In a rectangular coordinate system, angles in standard position are categorized into four quadrants or as quadrantal angles based on their measure. The first quadrant ranges from $$0^{\circ}$$ to $$90^{\circ}$$, the second quadrant from $$90^{\circ}$$ to $$180^{\circ}$$, the third quadrant from $$180^{\circ}$$ to $$270^{\circ}$$, and the fourth quadrant from $$270^{\circ}$$ to $$360^{\circ}$$. Angles that fall exactly on the axes ($$0^{\circ}, 90^{\circ}, 180^{\circ}, 270^{\circ}, 360^{\circ}$$ etc.) are called quadrantal angles.

$$ \text{First Quadrant: } 0^{\circ} < \text{angle} < 90^{\circ} $$
$$ \text{Second Quadrant: } 90^{\circ} < \text{angle} < 180^{\circ} $$
$$ \text{Third Quadrant: } 180^{\circ} < \text{angle} < 270^{\circ} $$
$$ \text{Fourth Quadrant: } 270^{\circ} < \text{angle} < 360^{\circ} $$
$$ \text{Quadrantal Angle: angle} = 0^{\circ}, 90^{\circ}, 180^{\circ}, 270^{\circ}, 360^{\circ}, \dots $$

**step2 Determine the Quadrant for $$195^{\circ}$$**

Compare the given angle, $$195^{\circ}$$, with the ranges for each quadrant.
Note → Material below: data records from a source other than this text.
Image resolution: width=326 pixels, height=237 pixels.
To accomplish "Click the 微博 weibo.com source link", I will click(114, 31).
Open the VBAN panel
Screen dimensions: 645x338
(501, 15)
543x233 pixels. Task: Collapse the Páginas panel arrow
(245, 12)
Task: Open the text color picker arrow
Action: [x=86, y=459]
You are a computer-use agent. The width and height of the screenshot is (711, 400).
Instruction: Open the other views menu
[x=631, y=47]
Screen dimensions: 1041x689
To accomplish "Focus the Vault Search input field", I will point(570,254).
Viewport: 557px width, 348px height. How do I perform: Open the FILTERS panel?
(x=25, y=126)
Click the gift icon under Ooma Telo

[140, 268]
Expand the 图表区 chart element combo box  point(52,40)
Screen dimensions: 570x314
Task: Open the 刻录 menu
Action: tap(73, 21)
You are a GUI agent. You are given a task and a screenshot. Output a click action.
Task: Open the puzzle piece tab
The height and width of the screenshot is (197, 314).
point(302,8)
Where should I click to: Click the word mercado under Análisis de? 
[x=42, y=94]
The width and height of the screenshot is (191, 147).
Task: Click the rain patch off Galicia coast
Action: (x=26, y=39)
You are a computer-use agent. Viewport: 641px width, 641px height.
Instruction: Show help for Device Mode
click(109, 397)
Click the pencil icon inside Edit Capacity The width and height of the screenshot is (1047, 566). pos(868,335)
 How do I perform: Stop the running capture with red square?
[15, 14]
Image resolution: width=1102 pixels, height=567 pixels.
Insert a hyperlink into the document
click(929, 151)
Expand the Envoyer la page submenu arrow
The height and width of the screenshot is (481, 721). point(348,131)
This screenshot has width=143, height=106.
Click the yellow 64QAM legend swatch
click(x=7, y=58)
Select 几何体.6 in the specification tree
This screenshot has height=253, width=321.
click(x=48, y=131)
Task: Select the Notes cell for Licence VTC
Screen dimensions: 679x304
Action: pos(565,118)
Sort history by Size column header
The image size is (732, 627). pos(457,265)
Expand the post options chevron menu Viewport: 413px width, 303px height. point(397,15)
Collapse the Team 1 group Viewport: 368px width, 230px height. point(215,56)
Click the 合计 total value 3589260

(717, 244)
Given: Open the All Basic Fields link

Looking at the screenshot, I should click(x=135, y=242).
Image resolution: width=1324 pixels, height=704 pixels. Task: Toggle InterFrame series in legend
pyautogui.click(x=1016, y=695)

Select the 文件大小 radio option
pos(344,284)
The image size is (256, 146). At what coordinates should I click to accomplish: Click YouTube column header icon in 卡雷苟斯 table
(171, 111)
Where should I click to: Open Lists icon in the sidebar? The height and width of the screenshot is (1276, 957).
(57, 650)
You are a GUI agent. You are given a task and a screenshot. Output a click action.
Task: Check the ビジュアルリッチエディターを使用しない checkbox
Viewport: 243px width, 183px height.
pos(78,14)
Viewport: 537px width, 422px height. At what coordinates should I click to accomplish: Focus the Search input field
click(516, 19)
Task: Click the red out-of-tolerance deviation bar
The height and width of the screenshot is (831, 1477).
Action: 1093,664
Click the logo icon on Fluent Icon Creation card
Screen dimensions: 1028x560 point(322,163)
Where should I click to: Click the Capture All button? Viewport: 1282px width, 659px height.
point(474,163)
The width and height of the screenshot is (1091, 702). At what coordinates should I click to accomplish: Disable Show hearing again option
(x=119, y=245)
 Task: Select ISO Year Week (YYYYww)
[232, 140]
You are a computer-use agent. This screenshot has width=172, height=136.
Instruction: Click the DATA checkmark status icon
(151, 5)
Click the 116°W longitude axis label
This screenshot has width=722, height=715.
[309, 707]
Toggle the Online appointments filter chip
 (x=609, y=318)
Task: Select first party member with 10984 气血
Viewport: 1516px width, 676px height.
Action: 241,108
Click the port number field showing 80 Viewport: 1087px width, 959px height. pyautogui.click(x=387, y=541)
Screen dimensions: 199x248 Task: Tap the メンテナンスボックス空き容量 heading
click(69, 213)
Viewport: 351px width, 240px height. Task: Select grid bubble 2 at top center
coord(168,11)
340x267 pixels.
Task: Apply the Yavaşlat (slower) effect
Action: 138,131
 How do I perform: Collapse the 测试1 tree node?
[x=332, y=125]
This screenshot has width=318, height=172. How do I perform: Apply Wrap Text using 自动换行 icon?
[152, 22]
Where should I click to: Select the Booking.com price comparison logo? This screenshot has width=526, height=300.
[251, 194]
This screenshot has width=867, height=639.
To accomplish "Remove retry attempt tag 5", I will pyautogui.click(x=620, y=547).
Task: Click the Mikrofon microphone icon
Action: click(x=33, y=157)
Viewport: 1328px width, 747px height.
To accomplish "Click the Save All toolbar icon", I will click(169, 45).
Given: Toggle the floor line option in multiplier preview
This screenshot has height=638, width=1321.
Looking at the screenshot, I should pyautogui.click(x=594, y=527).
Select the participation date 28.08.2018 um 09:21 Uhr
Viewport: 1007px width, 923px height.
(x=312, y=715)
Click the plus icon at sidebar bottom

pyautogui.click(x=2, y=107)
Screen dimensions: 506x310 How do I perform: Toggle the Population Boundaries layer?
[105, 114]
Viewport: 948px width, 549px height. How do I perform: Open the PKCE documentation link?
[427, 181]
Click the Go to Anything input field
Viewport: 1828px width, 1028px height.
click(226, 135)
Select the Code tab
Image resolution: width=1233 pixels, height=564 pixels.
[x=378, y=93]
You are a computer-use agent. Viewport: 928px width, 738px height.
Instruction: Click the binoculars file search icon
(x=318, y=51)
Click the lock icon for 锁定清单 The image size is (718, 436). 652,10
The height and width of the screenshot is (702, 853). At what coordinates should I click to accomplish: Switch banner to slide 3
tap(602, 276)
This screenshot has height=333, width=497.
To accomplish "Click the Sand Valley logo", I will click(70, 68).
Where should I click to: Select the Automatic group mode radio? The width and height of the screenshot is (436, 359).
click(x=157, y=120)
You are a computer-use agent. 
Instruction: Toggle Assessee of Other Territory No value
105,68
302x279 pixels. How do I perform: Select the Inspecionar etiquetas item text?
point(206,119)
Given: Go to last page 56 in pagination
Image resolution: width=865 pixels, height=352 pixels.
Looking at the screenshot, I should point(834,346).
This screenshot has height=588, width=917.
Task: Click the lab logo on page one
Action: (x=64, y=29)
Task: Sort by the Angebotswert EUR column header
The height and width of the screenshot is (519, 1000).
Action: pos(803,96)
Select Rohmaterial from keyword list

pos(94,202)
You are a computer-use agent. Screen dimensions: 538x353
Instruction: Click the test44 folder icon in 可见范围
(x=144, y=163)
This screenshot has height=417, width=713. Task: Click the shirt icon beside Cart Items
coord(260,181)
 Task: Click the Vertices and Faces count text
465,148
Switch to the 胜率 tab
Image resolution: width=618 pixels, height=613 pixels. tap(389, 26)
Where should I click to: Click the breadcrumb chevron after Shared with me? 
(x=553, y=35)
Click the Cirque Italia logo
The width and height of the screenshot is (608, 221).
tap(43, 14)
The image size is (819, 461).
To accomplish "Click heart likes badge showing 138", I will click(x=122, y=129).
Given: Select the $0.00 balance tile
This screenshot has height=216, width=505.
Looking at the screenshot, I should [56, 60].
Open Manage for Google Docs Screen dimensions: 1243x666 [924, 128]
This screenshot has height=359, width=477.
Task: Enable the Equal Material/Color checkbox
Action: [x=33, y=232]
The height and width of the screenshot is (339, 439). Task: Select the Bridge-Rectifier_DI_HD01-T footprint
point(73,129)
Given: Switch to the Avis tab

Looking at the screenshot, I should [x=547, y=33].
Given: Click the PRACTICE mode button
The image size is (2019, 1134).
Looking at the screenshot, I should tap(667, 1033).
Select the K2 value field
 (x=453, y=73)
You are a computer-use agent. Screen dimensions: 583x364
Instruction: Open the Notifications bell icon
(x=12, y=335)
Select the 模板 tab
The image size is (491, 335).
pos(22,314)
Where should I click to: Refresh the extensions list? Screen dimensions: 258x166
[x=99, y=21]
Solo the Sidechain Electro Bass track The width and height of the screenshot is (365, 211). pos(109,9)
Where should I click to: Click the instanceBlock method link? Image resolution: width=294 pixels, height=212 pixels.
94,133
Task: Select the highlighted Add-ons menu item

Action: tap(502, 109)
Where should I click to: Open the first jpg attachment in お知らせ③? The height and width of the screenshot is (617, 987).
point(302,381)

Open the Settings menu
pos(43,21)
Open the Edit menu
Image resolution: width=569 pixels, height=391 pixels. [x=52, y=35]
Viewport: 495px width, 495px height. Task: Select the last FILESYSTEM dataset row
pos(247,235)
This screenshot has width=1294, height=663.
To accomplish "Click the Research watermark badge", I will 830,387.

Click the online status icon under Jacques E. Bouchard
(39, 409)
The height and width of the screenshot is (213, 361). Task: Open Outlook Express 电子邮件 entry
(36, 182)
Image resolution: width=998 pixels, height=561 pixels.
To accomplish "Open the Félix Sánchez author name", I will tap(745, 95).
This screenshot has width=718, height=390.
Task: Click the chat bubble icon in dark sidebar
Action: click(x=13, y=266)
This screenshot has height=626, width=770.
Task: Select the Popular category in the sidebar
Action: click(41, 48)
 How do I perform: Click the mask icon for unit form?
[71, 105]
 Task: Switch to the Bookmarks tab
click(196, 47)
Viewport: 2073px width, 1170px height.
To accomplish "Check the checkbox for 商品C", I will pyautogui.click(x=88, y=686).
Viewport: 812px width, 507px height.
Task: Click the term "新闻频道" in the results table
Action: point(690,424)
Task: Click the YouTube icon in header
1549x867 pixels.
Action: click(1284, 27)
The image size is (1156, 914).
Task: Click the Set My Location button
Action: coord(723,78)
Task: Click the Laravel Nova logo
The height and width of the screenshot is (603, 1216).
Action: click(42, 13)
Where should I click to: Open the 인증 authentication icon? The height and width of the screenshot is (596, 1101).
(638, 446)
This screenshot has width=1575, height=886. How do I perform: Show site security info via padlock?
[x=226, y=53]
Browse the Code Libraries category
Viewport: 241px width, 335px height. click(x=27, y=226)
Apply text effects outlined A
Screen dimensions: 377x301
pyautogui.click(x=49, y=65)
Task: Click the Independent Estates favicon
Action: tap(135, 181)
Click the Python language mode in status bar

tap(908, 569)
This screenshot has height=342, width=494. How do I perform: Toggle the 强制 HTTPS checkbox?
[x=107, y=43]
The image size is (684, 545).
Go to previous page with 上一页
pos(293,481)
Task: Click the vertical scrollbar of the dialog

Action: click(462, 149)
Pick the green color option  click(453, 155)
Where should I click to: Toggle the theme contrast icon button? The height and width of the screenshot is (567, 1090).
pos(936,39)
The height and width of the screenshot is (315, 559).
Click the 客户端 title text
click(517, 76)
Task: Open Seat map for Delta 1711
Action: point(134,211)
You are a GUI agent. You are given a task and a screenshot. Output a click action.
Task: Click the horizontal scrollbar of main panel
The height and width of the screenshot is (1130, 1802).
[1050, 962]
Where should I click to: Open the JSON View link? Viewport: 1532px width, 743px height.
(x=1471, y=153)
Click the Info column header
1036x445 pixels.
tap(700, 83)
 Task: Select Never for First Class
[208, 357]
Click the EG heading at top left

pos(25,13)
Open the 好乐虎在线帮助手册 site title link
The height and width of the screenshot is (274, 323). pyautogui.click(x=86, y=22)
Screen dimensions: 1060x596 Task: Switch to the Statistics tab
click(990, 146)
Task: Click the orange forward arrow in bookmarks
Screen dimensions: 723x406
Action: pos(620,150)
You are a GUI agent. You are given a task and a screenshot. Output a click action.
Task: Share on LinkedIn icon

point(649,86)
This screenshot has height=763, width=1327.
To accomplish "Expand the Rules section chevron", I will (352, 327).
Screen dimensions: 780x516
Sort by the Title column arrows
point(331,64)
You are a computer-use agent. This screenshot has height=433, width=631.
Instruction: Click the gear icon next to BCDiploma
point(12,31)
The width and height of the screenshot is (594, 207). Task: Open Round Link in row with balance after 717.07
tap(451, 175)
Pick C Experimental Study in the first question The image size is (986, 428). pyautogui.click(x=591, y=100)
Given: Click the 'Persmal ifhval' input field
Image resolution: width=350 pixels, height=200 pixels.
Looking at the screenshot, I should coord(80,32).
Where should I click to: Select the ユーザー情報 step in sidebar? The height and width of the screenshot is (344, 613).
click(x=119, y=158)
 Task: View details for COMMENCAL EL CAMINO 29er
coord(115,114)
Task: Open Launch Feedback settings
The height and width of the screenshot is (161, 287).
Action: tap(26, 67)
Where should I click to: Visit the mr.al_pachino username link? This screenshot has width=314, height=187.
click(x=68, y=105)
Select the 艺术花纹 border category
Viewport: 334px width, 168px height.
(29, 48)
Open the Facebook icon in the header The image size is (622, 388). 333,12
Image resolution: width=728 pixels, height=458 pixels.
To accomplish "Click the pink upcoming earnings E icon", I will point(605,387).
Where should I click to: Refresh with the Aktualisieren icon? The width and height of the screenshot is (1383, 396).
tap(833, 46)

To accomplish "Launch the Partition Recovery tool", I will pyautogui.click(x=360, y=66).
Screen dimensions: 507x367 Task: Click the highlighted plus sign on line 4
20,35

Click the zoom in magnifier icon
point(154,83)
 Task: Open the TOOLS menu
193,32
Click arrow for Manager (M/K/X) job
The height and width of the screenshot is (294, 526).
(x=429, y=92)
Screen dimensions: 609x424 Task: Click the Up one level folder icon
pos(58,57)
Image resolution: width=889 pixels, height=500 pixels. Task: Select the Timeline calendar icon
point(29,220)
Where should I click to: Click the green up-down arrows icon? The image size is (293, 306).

Since $$195^{\circ}$$ is greater than $$180^{\circ}$$ and less than $$270^{\circ}$$, it falls within the range of the third quadrant.

$$ 180^{\circ} < 195^{\circ} < 270^{\circ} $$

Therefore, $$195^{\circ}$$ is a third-quadrant angle.

Alternative answer

Answer: Third-quadrant angle Explain
This is a question about <quadrants of angles> . The solving step is:

First, I remember that in a coordinate system, angles start from 0 degrees on the positive x-axis.
The first quadrant goes from 0° to 90°.
The second quadrant goes from 90° to 180°.
The third quadrant goes from 180° to 270°.
The fourth quadrant goes from 270° to 360°.
My angle is 195°. Since 195° is bigger than 180° but smaller than 270°, it must be in the third quadrant!

Alternative answer

Answer: Third-quadrant angle Explain
This is a question about identifying which part of the coordinate plane an angle falls into. The solving step is:

First, I remember that a full circle is 360 degrees.
* The first quadrant goes from 0° to 90°.
* The second quadrant goes from 90° to 180°.
* The third quadrant goes from 180° to 270°.
* The fourth quadrant goes from 270° to 360°.

Our angle is 195°. I see that 195° is bigger than 180° but smaller than 270°. So, it fits right into the third quadrant!

Alternative answer

Answer: Third-quadrant angle Explain
This is a question about identifying the quadrant of an angle in a coordinate system . The solving step is:

First, I like to imagine our coordinate system. It's like a big plus sign!
* The first section (quadrant) is from 0 degrees to 90 degrees.
* The second section is from 90 degrees to 180 degrees.
* The third section is from 180 degrees to 270 degrees.
* The fourth section is from 270 degrees to 360 degrees.

Now, we have 195 degrees.
I know that 195 is bigger than 180 but smaller than 270.
So, if you start at 0 and go past 180 degrees, but not all the way to 270 degrees, you land right in the third section, which we call the third quadrant!